Accompanied by two guards, Arnie Selmo walked out of the Hall, through the darkened archway, blinking in the sun. The two guards dropped out of step and took up positions on either side of the arch.
“Just spent a couple of your silver marks,” he said, his voice low.
“Buy anything interesting?”
Arnie nodded, as he dipped two fingers into his shirt pocket and brought out a folded square of paper. “I think so,” he said.
Ian’s hand shook as he accepted it. This wasn’t local paper. Paper hereabouts didn’t have that distinctive ripped-loop edge that you got only by tearing it out of a spiral-bound notebook.
Printed in bold letters, the outside read:
For Ian Silverstein, omfray ishay oomieray
Ishay? Pig
Latin. Ian grinned. Looked like Torrie had come after him, after all.
Eetmay atway ethay ornercay ungday and oncoursecay undownsay, it said.
Ivar del Hival was at his elbow, trying to see what he had.
He passed it over to him, and watched the big man’s forehead wrinkle.
Well, for once he didn’t know everything.
“You think there’s any chance I can get out into the city?”
Ivar del Hival pursed his lips. “I don’t know for sure what orders the guards at the front gate have about letting you out of the keep, but…” He shook his head. “You probably ought to check with the argenten—”
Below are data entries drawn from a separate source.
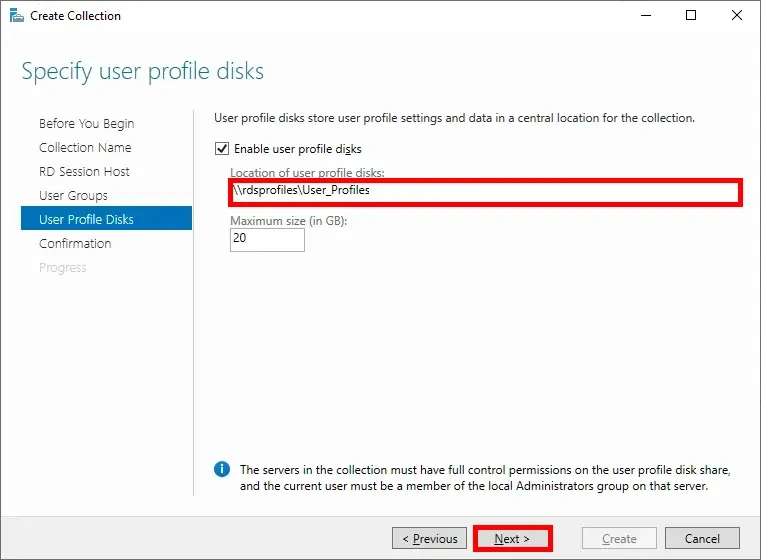Viewport: 761px width, 560px height.
Task: Click the blue information icon
Action: (222, 469)
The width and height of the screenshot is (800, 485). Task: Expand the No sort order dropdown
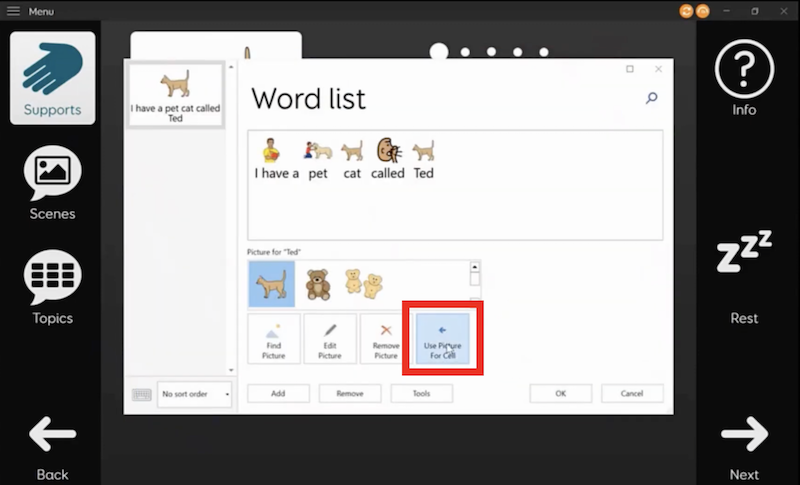[x=194, y=394]
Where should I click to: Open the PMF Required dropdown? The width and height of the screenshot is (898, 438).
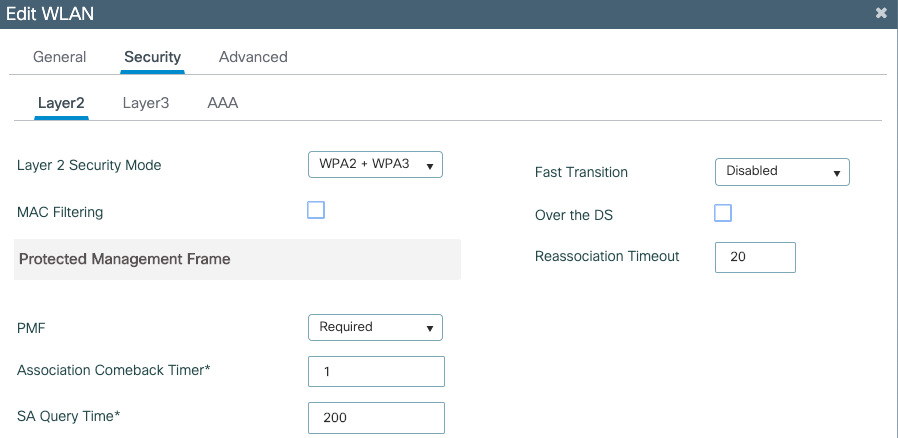click(375, 327)
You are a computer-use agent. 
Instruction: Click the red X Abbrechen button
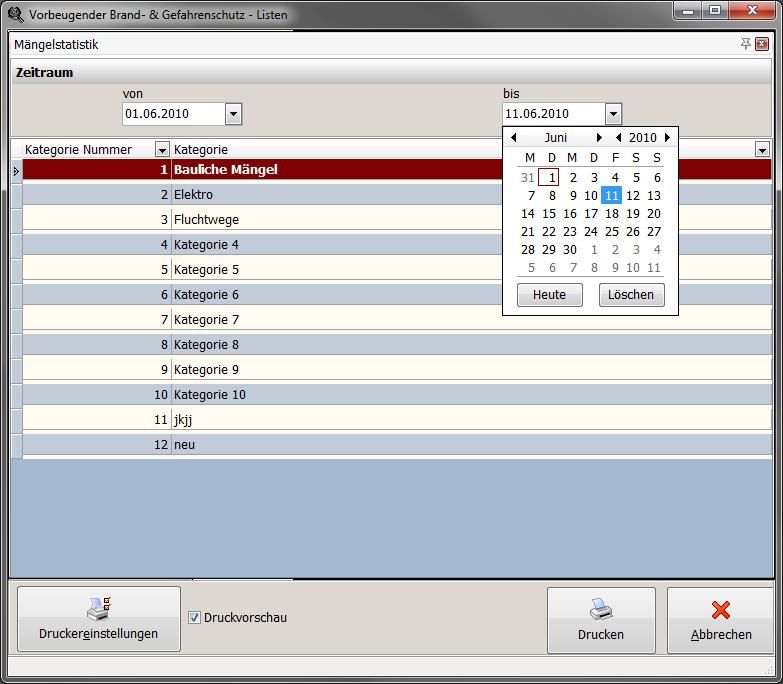pos(720,619)
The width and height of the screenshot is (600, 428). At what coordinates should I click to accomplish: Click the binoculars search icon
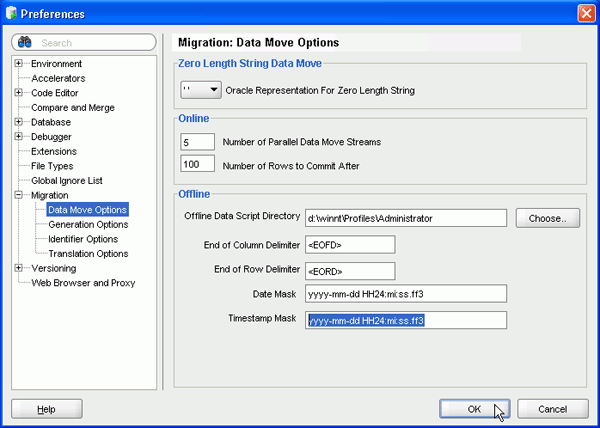click(x=27, y=43)
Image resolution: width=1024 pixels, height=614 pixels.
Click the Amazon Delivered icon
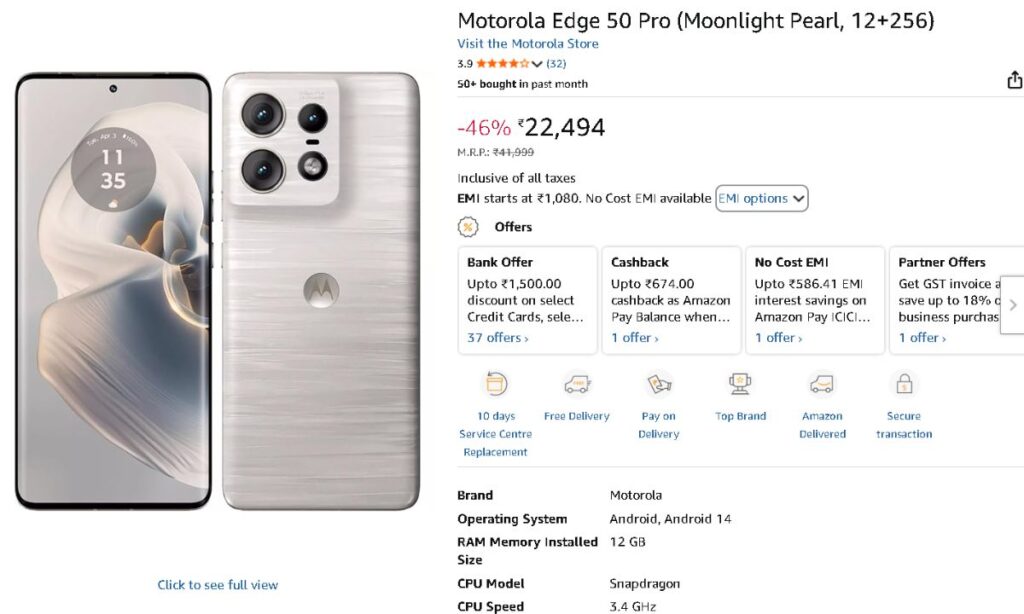(x=822, y=384)
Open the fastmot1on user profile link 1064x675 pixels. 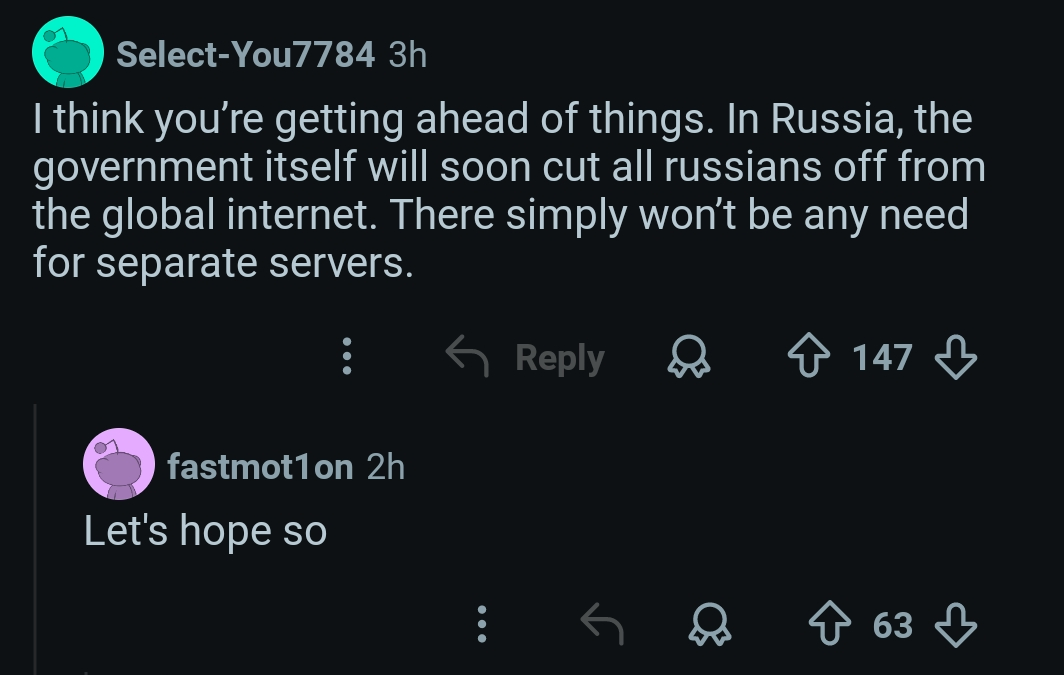[260, 466]
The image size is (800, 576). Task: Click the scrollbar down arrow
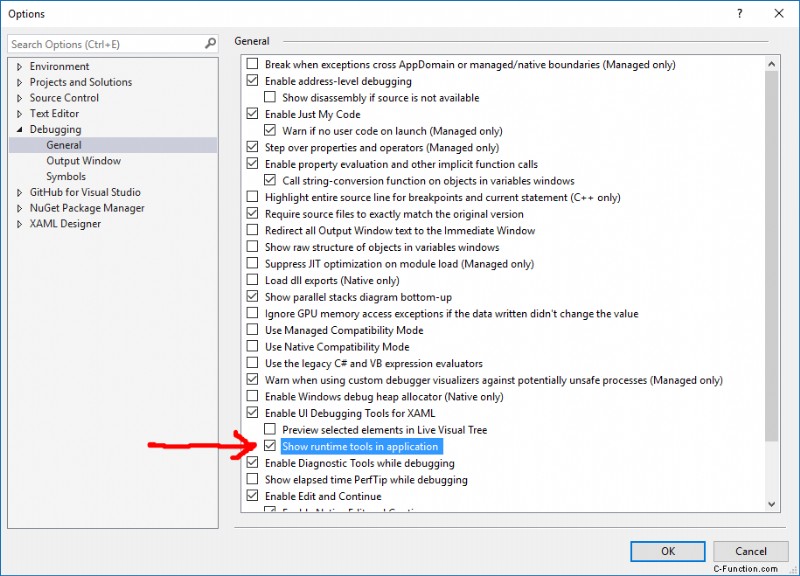point(771,504)
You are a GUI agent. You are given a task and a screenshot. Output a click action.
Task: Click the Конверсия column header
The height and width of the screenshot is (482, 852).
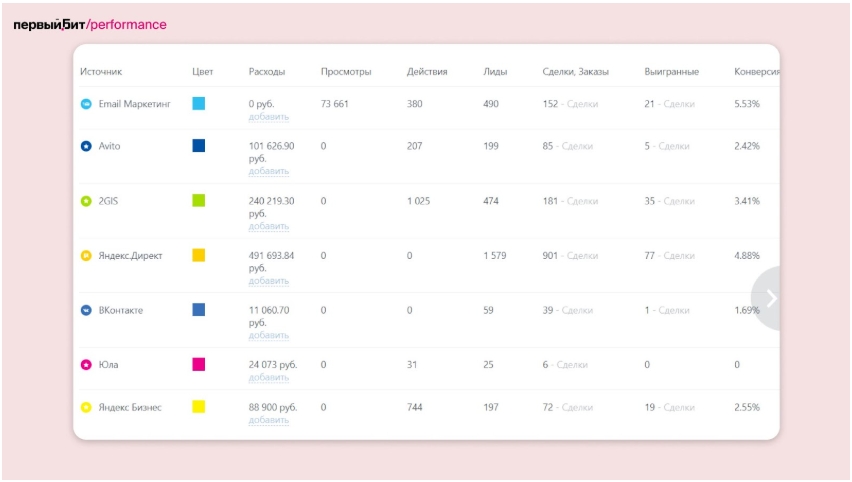pos(756,72)
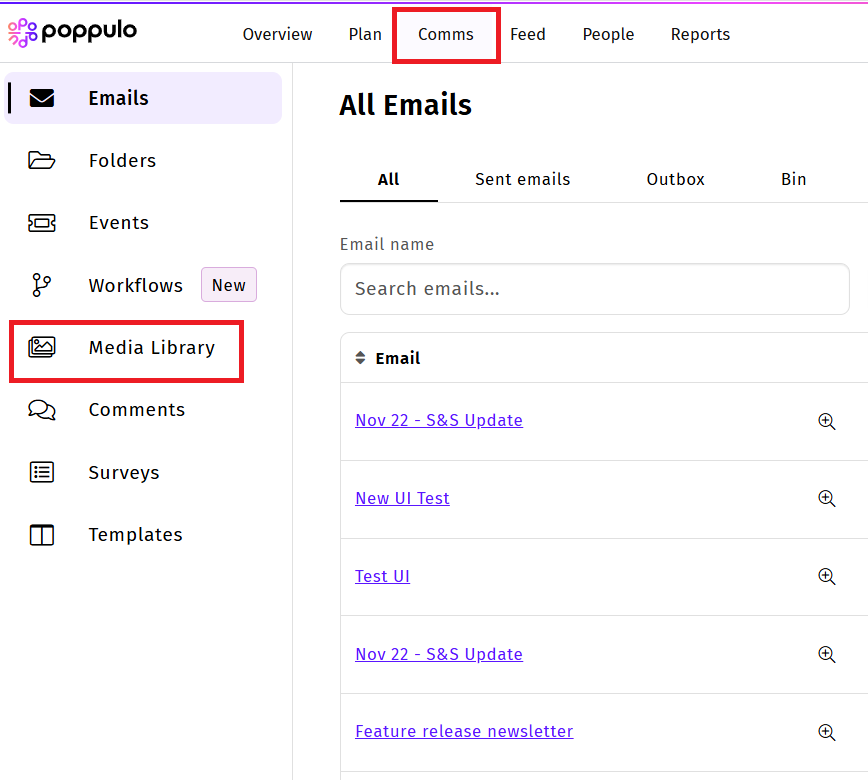The width and height of the screenshot is (868, 780).
Task: Go to the People menu item
Action: click(x=608, y=34)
“Or I can assume that it’s easier to get forgiven than to get permission.” Ian stripped off the sweat-stained shirt and mopped at his chest and underarms. A fresh white tunic lay folded on the chair next to Giantkiller in its scabbard. He slipped it over his head, shrugged into it, and belted Giantkiller around his waist. “Let’s see.”
He beckoned to Marta, who rose and walked to him.
“Let’s take a walk in the gardens,” he said, taking her arm, and waving at the others to stay put. Arnie picked up the cue quickly, and engaged Ian’s guards in a discussion, while Ivar del Hival did the same with Burs Erikson. That would keep them distracted for a while at least; their job was more to prevent Ian from getting into the Residency, really, than to shadow his every step.
Ian and Marta walked down a twisting, narrow path, dampened slightly by the spray from the fountain. “Marta,” he said. “I need some directions. And I need to get out into the city. Will you help me?”
Marta stopped for a moment, then let out a quick hiss of surprise. “Well, that is awfully direct, isn’t it?” A thin smile crept across her face. “Yes, my Ian, I will help you in this. Just nod and agree with everything I say. And then, when I tell you to say something, you will make them believe you.”
The gate that led out of the keep was covered with a lowered portcullis. It had a door in it, which seemed strange to Ian until he noticed that another portcullis hung high above in the arch over the entranceway. That made sense; it let the guards control who got in or out easily, but allowed them to lock up the keep by dropping the outer portcullis instantly, should the need arise.